Earlier that morning her mother had sent her out the door saying cheerily, “Have a great day honey! You’ll be just fine. You know Peter and Sarah and I am sure Peter will show you around. You’ll be in the same homeroom.” OK, sure she thought. She knew Peter, her next-door neighbor, for as long as she could remember. That did not mean he was going to be all buddy-buddy with her at school. They were too different. She knew that already. Sarah was still on vacation with her family and would not even be at school this first week. “Lucky girl”, she thought. Casey got on the bus that morning, another foreign thing after years of private school. She felt as if she was floating above her body. Buses really smell she thought as she plunked herself down onto a green vinyl seat and tried not to breathe in the scent of gas fumes, rubber and other people’s lunches. Being so small she had to sit on the side of the bus that held the middle school kids. The bus driver glared at her from behind her purple tinted sunglasses and barked at Casey, “B-8!” “Assigned seats on a high school bus? Who does that?” Casey thought. The driver explained gruffly that until she had her school ID card she looked just another "middle school punk".

Casey’s first day passed by in a blur. Peter was in fact in her homeroom but he immediately deemed her ‘uncool’ in the frightful plaid skorts ensemble that her mom had picked out for her. He completely ignored her and in fact did not even look at her when she slunk into her seat. Her head was beginning to throb and she just wanted to sleep. To dream this day away and out of existence. She became hopelessly lost in the hallways not understanding the standard issue a.k.a. neon sign denoting her freshman status map and got jostled in the unfamiliar streams of hallway traffic. At one point, a purple haired kid growled at Casey from beneath his shaggy mane of hair. She had jumped back startled only to bump into lockers and more people who just tossed her back into the throng of quickly moving students. Lunch was even worse. Casey, knowing no one, had to sit alone and she decided was not even remotely hungry and threw out her sack lunch.
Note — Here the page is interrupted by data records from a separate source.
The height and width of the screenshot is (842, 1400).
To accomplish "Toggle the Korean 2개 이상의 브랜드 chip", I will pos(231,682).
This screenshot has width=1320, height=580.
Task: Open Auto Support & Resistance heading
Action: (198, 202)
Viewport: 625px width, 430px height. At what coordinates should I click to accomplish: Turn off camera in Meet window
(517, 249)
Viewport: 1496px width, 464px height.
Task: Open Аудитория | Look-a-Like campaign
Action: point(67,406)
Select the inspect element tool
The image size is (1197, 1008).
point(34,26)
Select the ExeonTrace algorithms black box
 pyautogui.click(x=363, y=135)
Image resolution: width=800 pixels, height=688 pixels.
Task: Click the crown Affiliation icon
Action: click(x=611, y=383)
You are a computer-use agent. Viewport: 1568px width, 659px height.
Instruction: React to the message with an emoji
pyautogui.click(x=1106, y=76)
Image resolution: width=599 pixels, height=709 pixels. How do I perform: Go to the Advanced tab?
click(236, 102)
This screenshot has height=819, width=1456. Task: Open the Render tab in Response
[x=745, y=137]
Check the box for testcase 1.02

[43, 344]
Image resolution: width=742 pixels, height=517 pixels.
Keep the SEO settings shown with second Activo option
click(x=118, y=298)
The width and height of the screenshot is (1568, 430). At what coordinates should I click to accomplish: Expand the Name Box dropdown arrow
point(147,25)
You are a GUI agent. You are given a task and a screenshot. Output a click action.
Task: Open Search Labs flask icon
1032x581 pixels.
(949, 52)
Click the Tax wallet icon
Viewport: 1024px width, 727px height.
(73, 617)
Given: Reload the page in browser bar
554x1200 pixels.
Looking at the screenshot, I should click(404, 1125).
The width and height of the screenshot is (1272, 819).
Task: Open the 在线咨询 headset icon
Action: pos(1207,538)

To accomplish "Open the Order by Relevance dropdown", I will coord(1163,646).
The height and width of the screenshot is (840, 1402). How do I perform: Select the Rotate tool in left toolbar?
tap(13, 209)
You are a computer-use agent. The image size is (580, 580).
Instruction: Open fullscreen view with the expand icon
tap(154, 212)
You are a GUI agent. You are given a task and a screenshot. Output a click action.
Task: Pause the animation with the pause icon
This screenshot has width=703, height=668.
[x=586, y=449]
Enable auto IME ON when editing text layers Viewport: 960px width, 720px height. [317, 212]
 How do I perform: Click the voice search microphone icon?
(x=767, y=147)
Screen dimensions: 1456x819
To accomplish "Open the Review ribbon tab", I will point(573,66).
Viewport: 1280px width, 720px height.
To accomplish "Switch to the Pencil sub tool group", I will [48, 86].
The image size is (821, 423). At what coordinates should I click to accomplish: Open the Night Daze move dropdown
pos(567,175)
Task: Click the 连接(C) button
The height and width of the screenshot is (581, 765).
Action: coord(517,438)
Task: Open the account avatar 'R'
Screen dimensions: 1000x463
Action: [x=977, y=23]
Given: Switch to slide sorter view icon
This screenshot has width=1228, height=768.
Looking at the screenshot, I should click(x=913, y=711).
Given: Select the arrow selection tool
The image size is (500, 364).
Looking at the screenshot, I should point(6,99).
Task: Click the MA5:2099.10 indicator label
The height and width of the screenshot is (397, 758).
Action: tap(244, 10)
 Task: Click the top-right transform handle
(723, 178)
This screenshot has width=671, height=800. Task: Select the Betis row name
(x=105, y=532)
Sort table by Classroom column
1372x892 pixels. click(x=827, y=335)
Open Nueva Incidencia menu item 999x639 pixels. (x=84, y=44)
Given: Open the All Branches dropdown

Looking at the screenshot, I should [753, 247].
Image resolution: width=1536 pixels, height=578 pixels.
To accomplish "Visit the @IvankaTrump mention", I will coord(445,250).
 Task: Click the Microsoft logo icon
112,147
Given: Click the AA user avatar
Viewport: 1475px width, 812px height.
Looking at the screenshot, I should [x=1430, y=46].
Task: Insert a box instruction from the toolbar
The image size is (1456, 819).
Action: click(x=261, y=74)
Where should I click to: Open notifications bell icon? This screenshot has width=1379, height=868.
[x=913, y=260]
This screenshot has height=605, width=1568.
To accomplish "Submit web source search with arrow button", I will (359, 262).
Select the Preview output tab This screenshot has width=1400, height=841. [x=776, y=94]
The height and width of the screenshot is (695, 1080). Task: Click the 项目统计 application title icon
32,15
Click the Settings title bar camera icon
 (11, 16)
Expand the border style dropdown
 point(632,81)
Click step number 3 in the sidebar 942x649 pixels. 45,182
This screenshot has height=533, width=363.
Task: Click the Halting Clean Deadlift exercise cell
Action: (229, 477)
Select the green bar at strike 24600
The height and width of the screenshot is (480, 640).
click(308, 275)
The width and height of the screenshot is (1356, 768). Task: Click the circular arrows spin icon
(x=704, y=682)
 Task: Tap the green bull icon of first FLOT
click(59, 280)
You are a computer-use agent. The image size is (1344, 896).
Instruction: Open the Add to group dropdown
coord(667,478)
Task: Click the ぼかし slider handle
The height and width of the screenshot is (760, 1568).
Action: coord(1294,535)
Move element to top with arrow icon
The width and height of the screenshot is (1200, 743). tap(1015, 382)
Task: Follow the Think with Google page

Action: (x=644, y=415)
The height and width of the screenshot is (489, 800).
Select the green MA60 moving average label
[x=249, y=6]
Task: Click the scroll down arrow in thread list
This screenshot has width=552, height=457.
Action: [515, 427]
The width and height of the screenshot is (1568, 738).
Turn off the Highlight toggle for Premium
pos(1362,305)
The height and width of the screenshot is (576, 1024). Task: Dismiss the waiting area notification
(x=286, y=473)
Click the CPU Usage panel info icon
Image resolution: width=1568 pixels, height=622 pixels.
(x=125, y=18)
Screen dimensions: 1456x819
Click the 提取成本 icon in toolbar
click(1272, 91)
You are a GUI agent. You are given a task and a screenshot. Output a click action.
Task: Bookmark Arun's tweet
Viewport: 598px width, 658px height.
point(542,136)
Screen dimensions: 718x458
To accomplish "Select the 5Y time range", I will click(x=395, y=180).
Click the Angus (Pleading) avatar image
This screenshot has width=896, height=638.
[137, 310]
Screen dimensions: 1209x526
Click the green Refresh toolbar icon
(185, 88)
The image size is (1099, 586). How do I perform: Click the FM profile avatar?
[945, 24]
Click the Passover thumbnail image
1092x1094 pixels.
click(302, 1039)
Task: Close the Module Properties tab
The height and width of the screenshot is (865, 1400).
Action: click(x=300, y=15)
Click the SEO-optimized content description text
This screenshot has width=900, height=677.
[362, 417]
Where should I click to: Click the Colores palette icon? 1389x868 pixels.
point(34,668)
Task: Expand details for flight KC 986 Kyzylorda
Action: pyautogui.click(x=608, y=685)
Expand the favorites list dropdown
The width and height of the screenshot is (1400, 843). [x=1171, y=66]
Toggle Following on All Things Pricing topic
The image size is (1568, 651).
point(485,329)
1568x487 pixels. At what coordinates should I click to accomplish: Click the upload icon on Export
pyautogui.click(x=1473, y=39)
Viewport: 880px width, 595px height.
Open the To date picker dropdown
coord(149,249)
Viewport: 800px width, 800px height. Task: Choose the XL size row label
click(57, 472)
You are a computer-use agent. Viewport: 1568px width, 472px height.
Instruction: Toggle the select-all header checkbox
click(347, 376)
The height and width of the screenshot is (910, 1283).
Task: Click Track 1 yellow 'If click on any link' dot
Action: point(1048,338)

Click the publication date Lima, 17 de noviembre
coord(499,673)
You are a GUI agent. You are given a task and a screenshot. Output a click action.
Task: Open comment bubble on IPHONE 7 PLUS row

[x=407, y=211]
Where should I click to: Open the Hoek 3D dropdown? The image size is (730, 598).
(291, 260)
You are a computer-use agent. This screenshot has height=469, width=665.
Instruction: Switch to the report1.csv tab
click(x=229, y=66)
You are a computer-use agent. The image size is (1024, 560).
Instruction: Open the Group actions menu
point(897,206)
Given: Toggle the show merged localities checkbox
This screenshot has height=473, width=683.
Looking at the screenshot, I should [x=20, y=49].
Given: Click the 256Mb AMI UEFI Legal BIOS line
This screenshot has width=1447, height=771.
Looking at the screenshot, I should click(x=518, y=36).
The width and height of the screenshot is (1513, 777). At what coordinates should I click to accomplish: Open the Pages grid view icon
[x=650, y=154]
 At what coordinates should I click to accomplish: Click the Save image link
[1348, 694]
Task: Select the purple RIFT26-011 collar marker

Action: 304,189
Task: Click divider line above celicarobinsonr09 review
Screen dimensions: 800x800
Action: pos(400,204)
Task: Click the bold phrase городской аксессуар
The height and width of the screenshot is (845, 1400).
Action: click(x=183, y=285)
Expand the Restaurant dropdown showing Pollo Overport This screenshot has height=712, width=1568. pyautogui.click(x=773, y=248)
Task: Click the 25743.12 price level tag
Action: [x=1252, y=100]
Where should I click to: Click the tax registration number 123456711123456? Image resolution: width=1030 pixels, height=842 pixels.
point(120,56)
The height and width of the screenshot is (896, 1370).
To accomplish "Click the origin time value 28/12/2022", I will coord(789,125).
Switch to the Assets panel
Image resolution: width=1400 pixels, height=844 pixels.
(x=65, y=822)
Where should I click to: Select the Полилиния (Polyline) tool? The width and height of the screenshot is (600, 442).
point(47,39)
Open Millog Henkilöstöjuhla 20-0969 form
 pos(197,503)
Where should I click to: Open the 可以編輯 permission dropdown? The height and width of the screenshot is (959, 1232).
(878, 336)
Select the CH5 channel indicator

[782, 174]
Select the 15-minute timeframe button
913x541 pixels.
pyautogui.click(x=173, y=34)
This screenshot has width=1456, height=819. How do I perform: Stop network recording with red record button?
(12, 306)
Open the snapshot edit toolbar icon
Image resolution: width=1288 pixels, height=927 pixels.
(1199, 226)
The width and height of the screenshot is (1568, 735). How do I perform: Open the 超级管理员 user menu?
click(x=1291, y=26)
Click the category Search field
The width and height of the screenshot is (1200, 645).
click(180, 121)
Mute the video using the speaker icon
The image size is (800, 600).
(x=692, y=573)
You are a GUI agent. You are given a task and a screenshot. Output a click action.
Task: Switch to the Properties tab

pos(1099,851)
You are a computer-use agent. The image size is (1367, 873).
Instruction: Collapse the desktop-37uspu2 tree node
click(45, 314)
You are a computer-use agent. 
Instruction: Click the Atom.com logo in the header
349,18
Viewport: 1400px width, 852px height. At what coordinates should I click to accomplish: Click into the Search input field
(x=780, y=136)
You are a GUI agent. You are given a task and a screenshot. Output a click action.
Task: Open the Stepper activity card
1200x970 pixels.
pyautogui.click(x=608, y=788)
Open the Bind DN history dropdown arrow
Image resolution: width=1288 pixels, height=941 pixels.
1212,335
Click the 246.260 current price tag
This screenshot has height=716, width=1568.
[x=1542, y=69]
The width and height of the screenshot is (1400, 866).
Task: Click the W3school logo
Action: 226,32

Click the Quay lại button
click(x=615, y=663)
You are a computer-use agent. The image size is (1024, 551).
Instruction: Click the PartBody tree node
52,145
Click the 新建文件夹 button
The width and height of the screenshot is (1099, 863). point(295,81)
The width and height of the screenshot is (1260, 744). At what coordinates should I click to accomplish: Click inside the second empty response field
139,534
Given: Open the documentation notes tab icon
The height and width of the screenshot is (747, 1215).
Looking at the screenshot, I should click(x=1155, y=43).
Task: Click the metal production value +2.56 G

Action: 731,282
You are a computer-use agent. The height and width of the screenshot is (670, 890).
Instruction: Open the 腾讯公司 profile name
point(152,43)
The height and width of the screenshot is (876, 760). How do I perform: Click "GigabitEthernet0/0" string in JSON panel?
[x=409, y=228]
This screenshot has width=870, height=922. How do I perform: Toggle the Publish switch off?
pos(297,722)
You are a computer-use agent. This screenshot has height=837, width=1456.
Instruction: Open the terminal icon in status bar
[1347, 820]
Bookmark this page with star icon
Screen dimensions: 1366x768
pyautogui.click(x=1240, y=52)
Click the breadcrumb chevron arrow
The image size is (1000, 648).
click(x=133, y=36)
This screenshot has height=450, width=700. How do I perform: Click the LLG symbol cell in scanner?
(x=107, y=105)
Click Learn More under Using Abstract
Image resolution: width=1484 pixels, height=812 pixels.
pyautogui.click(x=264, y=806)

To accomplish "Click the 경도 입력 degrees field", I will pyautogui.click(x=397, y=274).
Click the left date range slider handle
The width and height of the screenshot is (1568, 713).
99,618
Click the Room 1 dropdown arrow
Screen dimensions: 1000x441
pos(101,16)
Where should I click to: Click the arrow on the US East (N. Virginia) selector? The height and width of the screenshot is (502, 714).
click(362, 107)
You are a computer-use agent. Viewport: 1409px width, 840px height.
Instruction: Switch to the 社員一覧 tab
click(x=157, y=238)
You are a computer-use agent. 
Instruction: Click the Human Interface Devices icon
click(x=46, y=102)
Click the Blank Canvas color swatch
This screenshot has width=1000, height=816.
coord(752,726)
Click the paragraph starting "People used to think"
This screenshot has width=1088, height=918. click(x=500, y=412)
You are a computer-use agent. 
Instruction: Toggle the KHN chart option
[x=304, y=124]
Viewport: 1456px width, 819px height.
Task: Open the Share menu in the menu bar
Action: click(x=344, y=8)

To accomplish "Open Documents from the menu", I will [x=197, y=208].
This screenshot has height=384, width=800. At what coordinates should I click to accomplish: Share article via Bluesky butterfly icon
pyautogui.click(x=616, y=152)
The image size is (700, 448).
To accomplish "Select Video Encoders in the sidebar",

The day seemed as never ending as the maze of hallways in the school. By the time, the last bell rang at two o’clock Casey flung herself out the first exit door she could find only to realize too late that it was all together the wrong door and her bus was nowhere in sight. There were three lines of buses behind the school. Each one looking the same as the one behind it and the one in front of it. Casey could not remember the number of her bus. Was it 2, 3, 24 or 25? Maybe nine? She broke out in a cold sweat and dashed back inside for some help. By the time she found the front office, it was too late. Her bus had left. The school secretary wordlessly handed her the phone peering down at her from her red squared shaped glasses and told her to call her parents. As Casey dialed her parents she wondered what the deal was with secretary's and those red glasses. Was she in some 80s high school movie? Casey went back out into the schools front hallway to wait for her parents. Sitting there she could feel her brand new algebra book making a nice spinal bruise in her back.